According to my unscientific observation, most men on the tenure track seem confident about what they do, most but not all women seem fraught with doubts about every aspect of their work.  For instance the first few years on my TT were really stressful for me, probably because I started out right of grad school and quickly realized the job was very different than what I had envisioned. I have no idea what I had envisioned, really, perhaps what astonished me was the sheer amount of work, the unrelenting demands on faculty time. It was a very steep learning curve, but one of my redeeming qualities is that I generally know when I am in over my head and I seek advice. In other words, I have never had the problem of being overconfident about something, and I always look for ways to improve, and then I do.  (In contrast, a supremely confident guy who started the same time as me didn’t get his contract renewed after 3 years.
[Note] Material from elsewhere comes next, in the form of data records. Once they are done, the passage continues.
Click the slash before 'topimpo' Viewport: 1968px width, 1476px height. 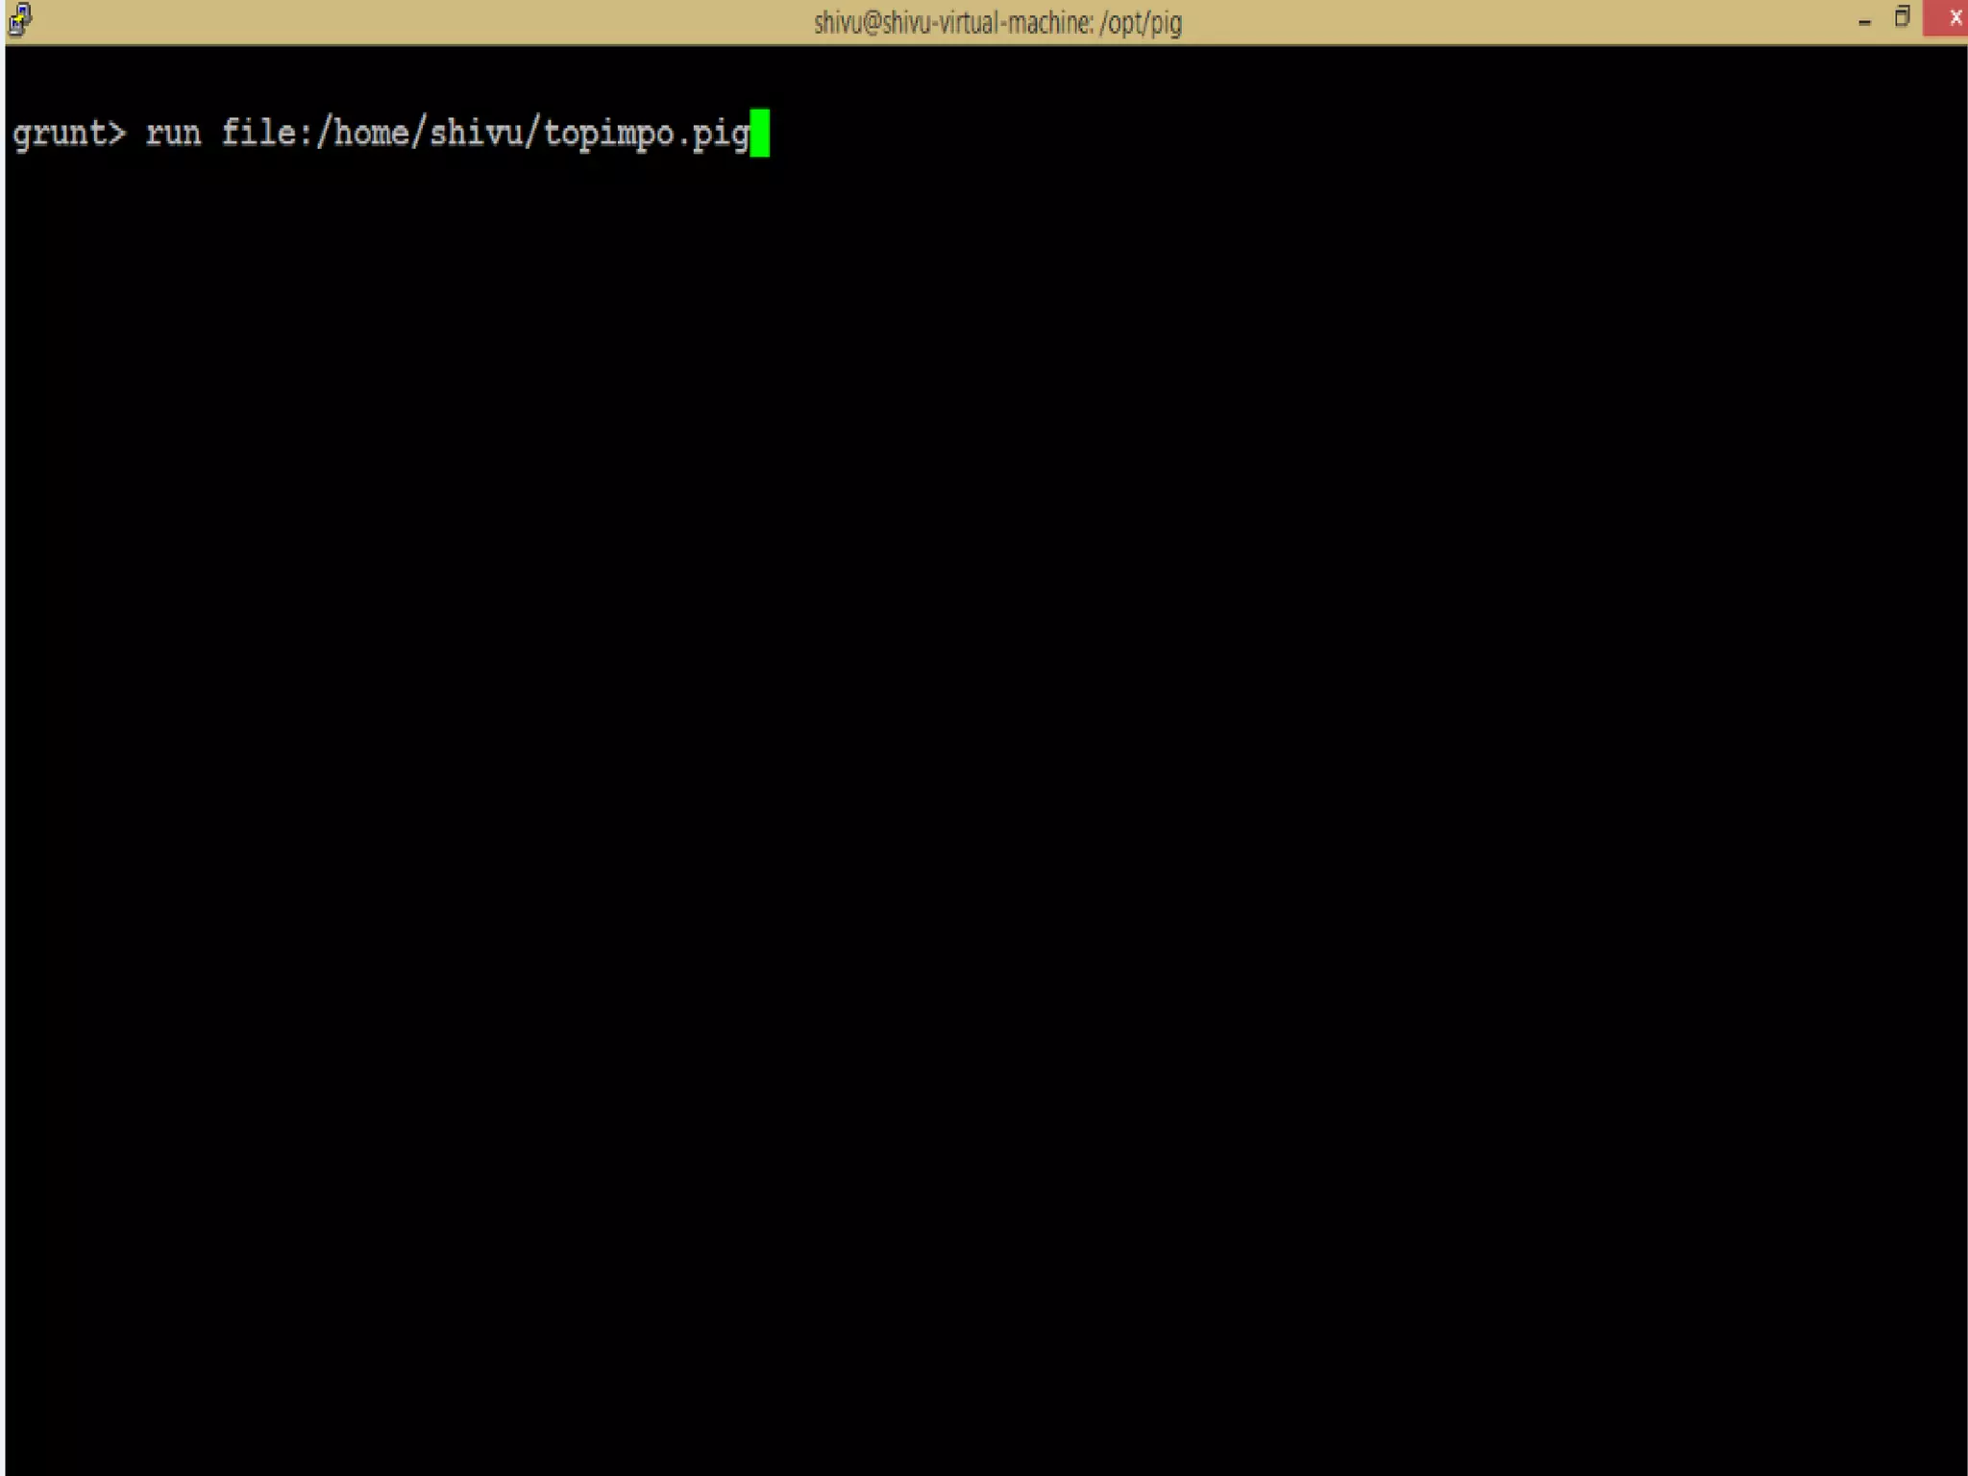(x=532, y=133)
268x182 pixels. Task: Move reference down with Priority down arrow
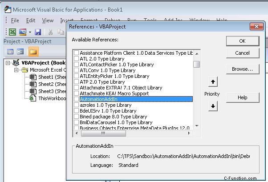pos(213,106)
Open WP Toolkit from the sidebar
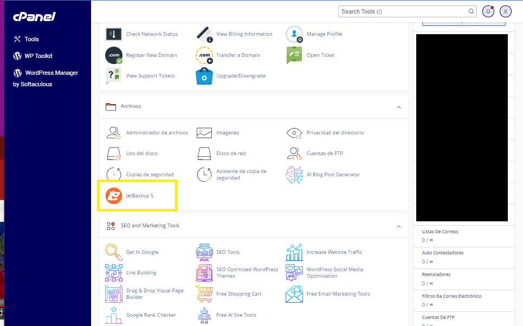 click(38, 56)
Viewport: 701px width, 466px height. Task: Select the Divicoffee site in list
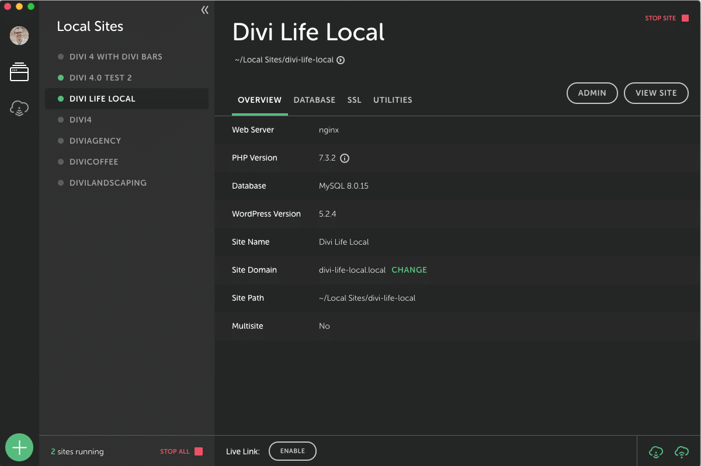93,162
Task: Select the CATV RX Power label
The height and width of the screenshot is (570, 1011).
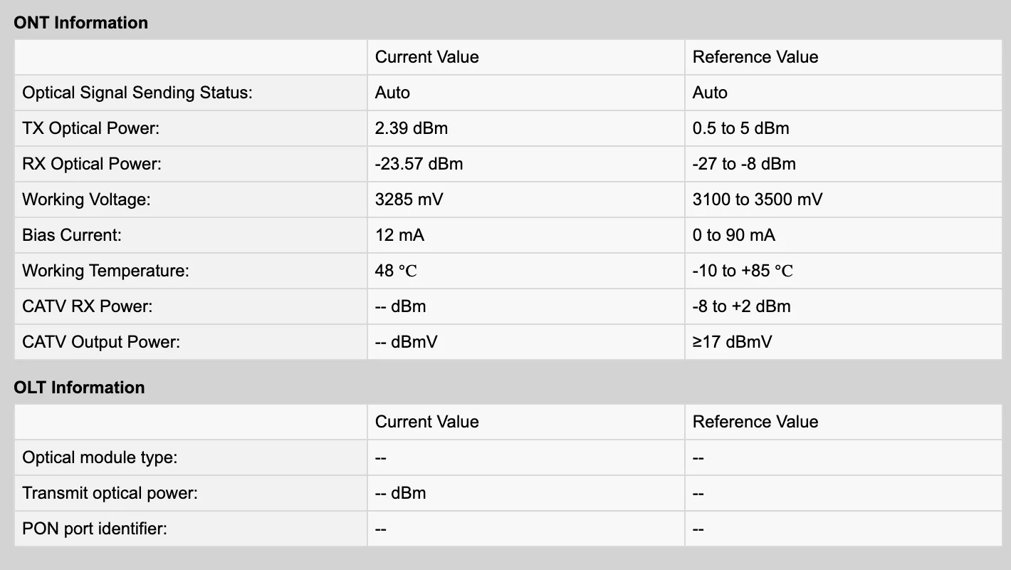Action: point(88,306)
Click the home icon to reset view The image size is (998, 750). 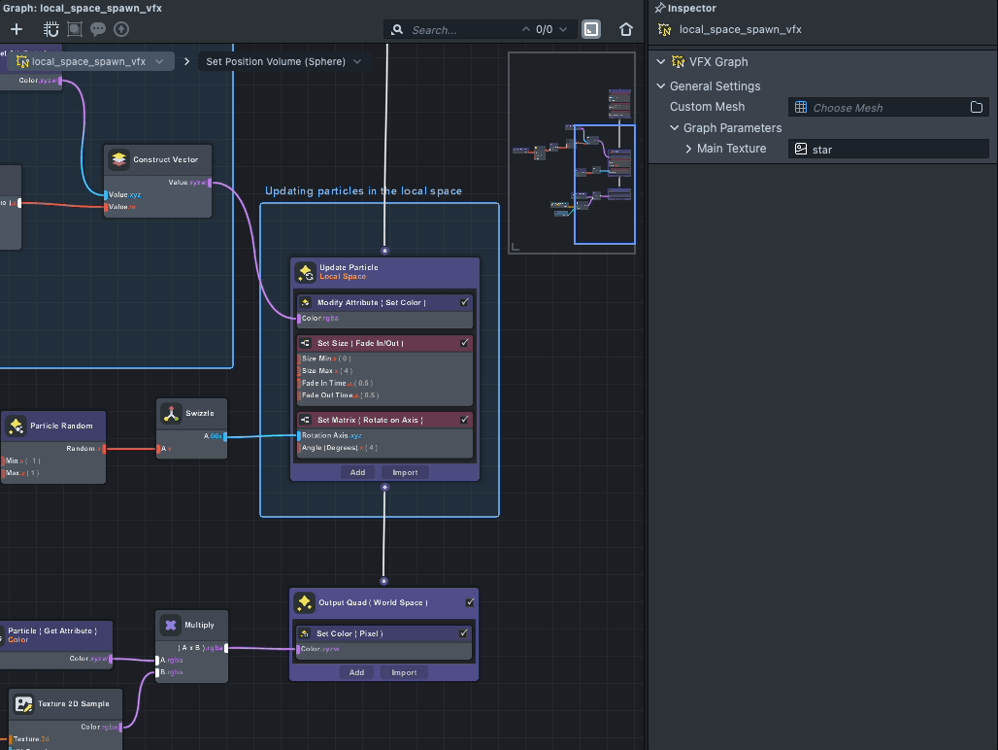pos(626,29)
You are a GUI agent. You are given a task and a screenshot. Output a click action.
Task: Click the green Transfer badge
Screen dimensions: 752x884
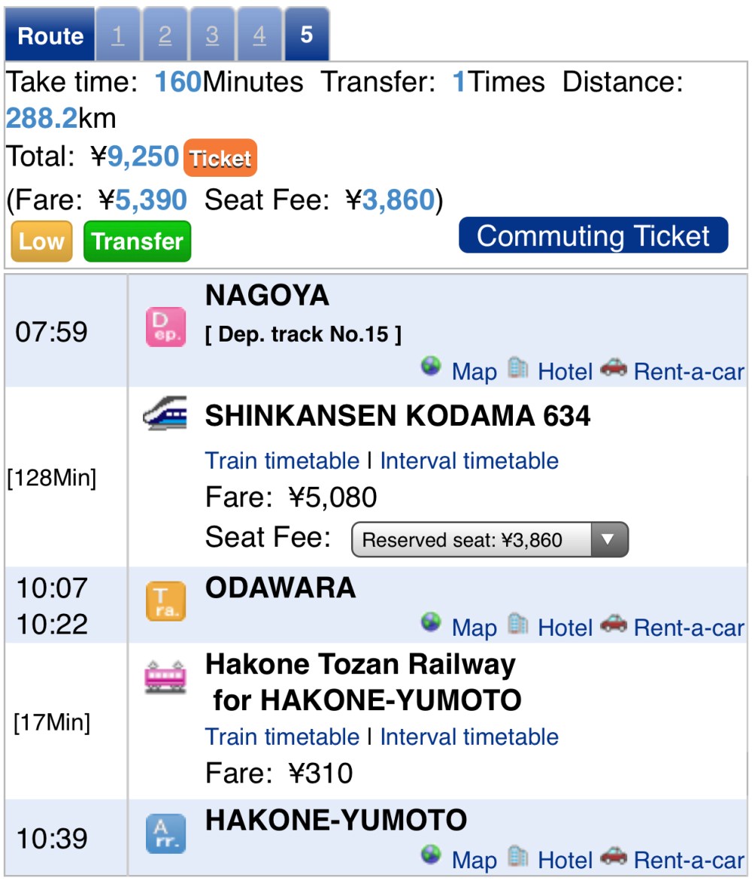click(x=138, y=241)
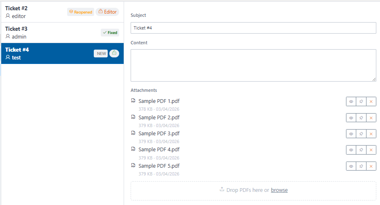
Task: Pin the Sample PDF 3.pdf attachment
Action: (361, 134)
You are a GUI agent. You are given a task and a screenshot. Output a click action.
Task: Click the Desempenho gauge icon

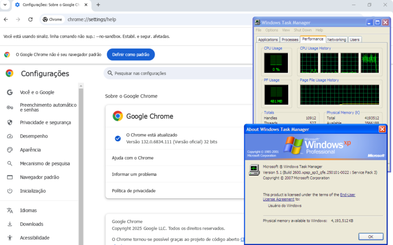pyautogui.click(x=10, y=136)
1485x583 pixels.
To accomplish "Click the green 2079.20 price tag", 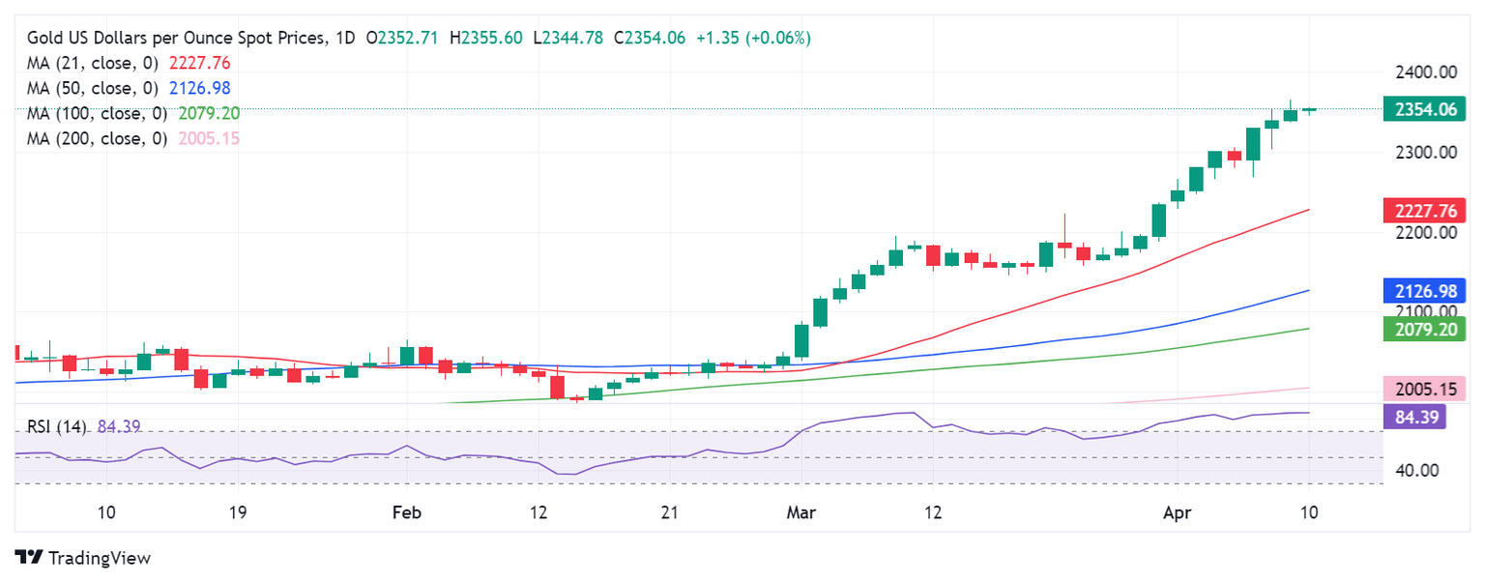I will tap(1424, 329).
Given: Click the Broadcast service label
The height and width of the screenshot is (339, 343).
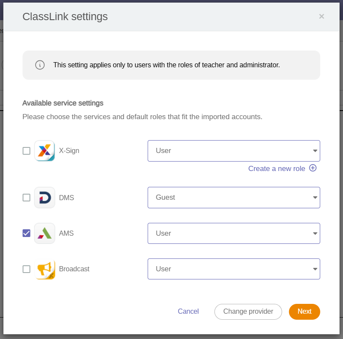Looking at the screenshot, I should click(x=74, y=269).
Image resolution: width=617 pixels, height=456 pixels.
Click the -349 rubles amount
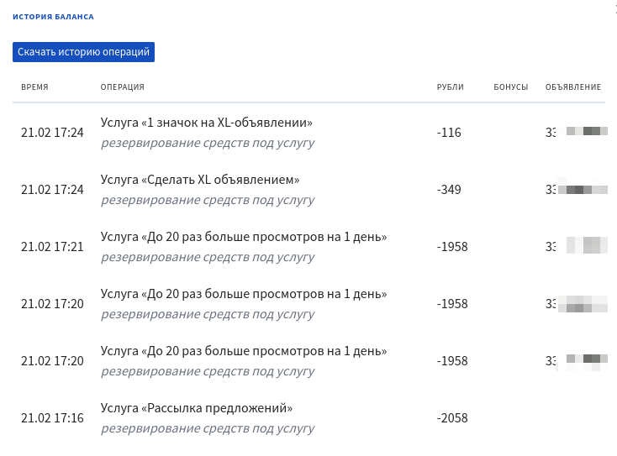pos(449,190)
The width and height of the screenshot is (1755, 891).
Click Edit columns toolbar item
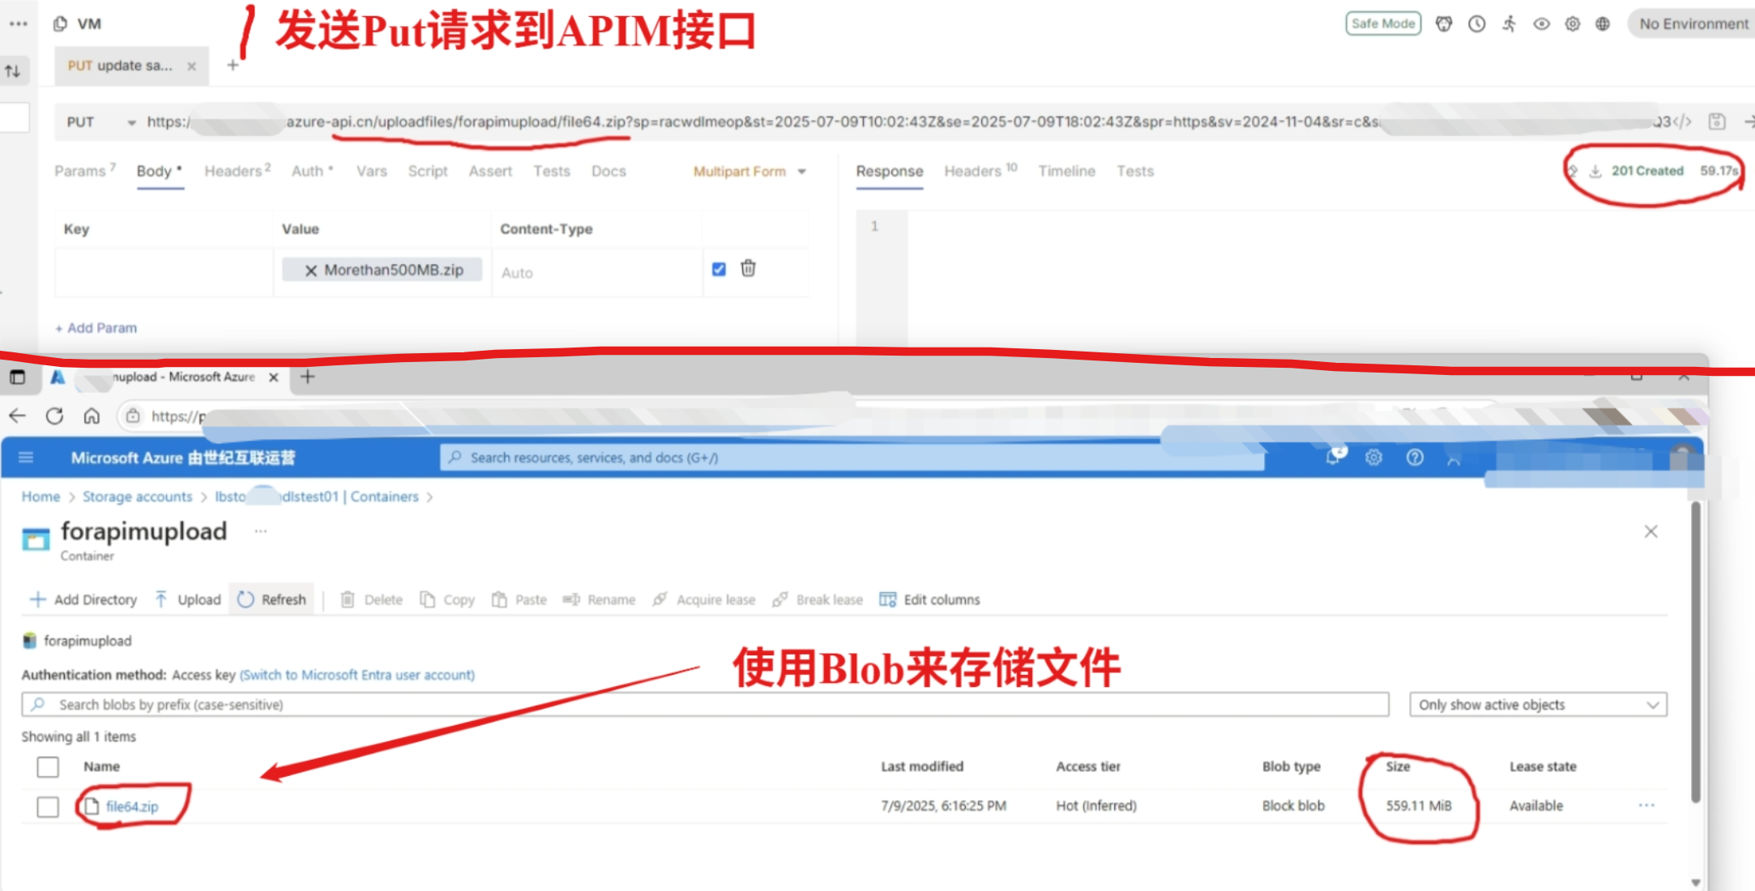click(x=930, y=599)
Some men don’t ask for help or take advice even when they really, really should. )

Unless I have a great track record doing something, I generally assume I don’t know squat, then I ask and I learn. But, a side effect is that the people I asked for help now think I don’t know squat and they will take it into account when evaluating me in the future. And this is the double-bind (or is it triple?) of asking for help, especially while female, where the default assumption is “incompetent until proven otherwise”: if you need help and ask for it, you will get it but be held in low regard for asking, which will then lead to reduced support, and could result in failure due to this second-order effect. If you need help but don’t ask for it, you will either figure it out on your own, which will generally take more time and energy than necessary but then you will succeed, or you won’t figure it out and you will fail due to incompetence.  When you objectively don’t know what you are doing, there is a small chance you will do fine by persevering on your own, but a high chance that you will either ask for help and be resented for it, or that you will downright fail.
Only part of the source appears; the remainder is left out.